- [Work to complete]
Exactly reproduce the data from its first line through the line with "Click the safety", leaving out every line after it.

(Extracted records)
━━━━━━

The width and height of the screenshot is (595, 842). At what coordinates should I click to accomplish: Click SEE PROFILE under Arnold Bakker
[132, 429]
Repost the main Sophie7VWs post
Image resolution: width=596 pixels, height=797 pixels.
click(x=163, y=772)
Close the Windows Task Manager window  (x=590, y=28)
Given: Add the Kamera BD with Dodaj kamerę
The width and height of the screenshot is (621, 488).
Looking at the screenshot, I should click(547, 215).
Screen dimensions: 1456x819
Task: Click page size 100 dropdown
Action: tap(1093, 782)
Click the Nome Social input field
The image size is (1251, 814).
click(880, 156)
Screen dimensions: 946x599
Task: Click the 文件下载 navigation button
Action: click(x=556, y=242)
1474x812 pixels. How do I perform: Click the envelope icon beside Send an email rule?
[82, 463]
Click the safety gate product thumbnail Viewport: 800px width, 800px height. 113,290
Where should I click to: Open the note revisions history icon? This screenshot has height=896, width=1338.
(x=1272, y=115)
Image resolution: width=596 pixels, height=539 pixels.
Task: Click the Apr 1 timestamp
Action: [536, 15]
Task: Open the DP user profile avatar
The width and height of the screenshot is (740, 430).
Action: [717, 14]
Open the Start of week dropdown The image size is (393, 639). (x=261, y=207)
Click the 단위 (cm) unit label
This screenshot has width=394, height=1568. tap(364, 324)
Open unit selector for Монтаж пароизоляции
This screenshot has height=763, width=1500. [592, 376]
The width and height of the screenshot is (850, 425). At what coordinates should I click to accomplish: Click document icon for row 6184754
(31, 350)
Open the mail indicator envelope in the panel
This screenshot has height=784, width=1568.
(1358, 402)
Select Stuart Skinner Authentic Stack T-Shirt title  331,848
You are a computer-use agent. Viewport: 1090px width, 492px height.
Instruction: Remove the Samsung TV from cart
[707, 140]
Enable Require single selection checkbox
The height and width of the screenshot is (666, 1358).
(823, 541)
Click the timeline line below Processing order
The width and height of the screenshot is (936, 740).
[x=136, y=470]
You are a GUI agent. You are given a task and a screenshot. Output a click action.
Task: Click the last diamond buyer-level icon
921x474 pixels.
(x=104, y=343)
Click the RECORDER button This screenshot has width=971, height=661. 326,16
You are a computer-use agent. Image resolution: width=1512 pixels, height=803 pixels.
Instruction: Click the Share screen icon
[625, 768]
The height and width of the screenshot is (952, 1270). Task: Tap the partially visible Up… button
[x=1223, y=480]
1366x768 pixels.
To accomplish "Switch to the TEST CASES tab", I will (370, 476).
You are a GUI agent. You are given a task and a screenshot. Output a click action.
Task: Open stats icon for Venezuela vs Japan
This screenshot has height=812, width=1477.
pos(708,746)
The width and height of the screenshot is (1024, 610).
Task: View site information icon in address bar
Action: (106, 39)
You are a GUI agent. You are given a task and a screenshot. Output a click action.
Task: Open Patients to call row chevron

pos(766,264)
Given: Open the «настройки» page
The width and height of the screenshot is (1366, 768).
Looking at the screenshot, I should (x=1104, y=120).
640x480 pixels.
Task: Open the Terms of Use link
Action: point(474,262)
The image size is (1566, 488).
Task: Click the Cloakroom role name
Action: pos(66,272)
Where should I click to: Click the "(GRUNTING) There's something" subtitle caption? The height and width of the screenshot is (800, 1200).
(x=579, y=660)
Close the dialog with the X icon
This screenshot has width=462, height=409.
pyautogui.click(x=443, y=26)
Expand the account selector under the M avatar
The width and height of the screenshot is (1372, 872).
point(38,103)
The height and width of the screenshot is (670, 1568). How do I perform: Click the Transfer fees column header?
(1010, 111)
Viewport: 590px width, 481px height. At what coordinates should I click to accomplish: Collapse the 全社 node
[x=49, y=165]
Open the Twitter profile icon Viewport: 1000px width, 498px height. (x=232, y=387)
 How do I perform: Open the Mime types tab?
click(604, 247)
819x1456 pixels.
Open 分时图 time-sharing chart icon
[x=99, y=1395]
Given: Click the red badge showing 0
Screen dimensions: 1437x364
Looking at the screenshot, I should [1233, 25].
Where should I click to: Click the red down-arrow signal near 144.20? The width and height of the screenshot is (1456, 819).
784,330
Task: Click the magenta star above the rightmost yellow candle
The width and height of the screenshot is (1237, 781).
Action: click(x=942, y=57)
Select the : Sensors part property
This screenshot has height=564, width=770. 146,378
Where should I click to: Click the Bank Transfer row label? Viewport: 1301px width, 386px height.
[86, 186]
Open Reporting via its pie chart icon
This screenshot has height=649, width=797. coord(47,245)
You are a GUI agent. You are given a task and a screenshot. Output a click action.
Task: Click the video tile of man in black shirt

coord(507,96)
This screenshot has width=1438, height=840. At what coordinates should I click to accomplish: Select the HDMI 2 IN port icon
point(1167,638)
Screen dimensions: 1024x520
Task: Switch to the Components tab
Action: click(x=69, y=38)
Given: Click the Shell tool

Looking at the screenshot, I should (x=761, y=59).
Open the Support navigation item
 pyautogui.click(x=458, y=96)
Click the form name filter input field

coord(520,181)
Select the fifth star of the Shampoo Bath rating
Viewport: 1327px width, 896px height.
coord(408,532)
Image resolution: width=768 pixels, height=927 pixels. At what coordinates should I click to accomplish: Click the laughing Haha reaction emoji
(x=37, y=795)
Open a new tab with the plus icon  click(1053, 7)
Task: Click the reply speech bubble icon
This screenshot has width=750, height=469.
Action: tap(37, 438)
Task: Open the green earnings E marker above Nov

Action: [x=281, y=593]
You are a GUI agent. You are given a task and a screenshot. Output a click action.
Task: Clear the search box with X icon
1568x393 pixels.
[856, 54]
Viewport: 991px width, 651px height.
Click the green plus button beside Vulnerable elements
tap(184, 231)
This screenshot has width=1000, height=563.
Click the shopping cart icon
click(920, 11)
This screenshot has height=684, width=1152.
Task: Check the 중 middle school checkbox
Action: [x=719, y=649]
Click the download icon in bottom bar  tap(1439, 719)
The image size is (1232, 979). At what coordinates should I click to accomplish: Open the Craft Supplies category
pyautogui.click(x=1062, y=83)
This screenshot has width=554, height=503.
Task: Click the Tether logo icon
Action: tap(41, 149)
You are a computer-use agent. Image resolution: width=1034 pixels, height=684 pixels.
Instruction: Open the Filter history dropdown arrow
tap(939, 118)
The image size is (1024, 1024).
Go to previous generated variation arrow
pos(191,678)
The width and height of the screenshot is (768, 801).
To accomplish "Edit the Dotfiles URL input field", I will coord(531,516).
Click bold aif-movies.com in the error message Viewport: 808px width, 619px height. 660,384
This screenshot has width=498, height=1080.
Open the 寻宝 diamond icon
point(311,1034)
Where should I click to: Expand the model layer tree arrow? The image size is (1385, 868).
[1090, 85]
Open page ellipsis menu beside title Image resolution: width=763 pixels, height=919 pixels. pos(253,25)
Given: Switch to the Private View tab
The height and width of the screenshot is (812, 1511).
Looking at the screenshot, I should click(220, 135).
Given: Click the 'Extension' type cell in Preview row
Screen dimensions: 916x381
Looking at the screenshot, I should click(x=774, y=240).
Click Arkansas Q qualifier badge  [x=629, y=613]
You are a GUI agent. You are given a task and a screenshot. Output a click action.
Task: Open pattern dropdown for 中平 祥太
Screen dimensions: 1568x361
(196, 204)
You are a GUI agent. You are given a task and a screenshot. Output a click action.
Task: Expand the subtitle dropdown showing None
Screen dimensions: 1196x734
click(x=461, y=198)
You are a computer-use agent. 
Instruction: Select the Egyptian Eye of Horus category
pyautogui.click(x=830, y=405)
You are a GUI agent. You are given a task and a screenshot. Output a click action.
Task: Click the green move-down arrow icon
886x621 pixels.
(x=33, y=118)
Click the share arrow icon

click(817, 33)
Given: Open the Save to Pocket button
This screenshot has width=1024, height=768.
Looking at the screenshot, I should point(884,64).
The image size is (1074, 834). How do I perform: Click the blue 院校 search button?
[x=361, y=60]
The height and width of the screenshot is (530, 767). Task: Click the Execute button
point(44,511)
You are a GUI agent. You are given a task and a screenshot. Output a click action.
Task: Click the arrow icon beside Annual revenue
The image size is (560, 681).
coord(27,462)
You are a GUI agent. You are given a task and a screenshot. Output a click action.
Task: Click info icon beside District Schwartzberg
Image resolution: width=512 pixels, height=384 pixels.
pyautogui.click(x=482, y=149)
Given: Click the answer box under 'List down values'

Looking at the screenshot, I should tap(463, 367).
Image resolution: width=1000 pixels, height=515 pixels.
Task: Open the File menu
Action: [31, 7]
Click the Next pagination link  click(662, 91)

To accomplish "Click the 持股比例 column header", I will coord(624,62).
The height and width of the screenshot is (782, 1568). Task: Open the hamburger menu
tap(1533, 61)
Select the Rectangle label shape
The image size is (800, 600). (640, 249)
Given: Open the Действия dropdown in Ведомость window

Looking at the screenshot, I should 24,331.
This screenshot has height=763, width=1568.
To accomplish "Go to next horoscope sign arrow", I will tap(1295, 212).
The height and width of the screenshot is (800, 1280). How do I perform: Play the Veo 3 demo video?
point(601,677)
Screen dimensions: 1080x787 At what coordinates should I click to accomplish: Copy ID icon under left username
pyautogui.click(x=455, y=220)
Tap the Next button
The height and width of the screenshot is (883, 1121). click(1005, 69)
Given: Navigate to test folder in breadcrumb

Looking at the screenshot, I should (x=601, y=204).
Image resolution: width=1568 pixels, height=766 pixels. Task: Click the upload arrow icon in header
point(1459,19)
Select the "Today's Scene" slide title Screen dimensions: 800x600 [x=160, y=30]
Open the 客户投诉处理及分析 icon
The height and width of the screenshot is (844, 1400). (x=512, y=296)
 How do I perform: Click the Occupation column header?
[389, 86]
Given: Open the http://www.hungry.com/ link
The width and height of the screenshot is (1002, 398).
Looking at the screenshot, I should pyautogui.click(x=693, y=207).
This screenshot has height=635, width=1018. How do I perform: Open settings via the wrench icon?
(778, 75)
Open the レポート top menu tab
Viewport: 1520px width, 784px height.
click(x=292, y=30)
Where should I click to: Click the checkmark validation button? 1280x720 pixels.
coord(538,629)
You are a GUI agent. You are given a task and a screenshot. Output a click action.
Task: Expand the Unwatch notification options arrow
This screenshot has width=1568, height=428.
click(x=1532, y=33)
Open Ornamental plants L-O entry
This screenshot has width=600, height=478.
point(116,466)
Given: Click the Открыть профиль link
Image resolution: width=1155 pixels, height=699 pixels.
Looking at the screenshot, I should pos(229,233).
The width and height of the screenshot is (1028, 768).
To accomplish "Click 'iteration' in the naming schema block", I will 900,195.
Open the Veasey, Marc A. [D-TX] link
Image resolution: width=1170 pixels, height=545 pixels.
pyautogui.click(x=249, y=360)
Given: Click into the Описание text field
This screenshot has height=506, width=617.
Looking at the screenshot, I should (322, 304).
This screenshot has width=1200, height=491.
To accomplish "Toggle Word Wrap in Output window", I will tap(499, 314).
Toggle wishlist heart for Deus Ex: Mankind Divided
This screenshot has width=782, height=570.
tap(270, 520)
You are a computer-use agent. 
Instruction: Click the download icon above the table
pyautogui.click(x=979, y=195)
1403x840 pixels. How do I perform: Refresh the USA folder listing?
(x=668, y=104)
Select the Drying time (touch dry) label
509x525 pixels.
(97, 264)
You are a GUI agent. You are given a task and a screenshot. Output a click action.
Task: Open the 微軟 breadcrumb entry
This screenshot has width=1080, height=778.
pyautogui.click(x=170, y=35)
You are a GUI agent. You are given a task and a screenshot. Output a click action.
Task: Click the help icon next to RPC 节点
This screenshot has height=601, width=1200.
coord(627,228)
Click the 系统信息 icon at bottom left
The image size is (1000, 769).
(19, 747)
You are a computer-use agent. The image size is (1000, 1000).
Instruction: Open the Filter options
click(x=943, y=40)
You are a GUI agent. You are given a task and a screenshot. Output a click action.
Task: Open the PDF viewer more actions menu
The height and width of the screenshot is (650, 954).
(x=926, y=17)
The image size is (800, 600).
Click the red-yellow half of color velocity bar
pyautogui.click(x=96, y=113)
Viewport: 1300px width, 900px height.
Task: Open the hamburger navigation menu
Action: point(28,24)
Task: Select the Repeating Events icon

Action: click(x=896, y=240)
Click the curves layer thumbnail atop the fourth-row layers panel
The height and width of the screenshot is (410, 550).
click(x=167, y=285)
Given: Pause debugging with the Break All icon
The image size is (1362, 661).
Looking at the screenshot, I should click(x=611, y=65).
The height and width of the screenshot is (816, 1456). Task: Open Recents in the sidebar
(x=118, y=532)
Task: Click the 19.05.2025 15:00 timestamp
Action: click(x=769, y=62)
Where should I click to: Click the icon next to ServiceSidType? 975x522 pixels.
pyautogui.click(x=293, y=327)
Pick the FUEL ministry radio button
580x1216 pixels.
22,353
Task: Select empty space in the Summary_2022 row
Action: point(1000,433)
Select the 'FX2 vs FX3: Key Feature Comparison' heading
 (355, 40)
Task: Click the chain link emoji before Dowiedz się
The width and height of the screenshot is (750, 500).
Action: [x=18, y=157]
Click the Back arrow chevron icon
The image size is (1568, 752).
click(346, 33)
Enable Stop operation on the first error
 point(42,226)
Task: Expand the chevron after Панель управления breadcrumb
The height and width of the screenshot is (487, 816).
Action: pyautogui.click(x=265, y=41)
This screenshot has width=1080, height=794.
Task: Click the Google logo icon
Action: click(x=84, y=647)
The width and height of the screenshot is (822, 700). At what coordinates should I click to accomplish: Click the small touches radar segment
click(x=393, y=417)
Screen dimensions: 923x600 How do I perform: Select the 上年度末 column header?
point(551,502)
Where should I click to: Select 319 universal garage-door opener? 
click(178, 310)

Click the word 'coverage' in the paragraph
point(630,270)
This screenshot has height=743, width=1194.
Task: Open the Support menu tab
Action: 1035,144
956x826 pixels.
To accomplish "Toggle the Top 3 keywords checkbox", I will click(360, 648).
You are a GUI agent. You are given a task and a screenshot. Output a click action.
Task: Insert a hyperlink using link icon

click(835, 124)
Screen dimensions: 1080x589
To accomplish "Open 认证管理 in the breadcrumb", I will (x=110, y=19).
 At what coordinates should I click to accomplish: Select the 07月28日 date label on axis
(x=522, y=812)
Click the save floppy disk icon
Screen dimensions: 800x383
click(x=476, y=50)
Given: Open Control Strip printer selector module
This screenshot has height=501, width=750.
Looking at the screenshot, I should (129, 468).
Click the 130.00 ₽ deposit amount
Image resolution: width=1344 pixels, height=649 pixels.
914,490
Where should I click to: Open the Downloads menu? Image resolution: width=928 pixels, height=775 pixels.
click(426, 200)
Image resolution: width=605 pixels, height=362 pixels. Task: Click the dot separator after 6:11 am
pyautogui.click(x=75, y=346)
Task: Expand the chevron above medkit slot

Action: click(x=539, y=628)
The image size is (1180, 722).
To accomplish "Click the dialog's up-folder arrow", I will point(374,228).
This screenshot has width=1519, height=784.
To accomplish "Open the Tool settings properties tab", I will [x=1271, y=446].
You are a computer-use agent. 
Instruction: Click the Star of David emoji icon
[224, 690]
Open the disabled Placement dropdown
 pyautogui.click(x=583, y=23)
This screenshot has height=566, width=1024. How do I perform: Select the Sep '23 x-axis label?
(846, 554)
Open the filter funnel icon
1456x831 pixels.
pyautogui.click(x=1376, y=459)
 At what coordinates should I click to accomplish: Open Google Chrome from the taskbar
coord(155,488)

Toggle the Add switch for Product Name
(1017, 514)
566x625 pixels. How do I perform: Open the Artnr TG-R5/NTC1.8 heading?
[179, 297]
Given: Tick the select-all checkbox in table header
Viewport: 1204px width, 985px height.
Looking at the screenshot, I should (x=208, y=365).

━━━━━━

- [Response]
The width and height of the screenshot is (595, 842). At what coordinates should I click to accomplish: Click SEE PROFILE under Arnold Bakker
[132, 429]
Repost the main Sophie7VWs post
Image resolution: width=596 pixels, height=797 pixels.
click(x=163, y=772)
Close the Windows Task Manager window  (x=590, y=28)
Given: Add the Kamera BD with Dodaj kamerę
The width and height of the screenshot is (621, 488).
Looking at the screenshot, I should click(547, 215).
Screen dimensions: 1456x819
Task: Click page size 100 dropdown
Action: tap(1093, 782)
Click the Nome Social input field
The image size is (1251, 814).
click(880, 156)
Screen dimensions: 946x599
Task: Click the 文件下载 navigation button
Action: click(x=556, y=242)
1474x812 pixels. How do I perform: Click the envelope icon beside Send an email rule?
[82, 463]
Click the safety gate product thumbnail Viewport: 800px width, 800px height. 113,290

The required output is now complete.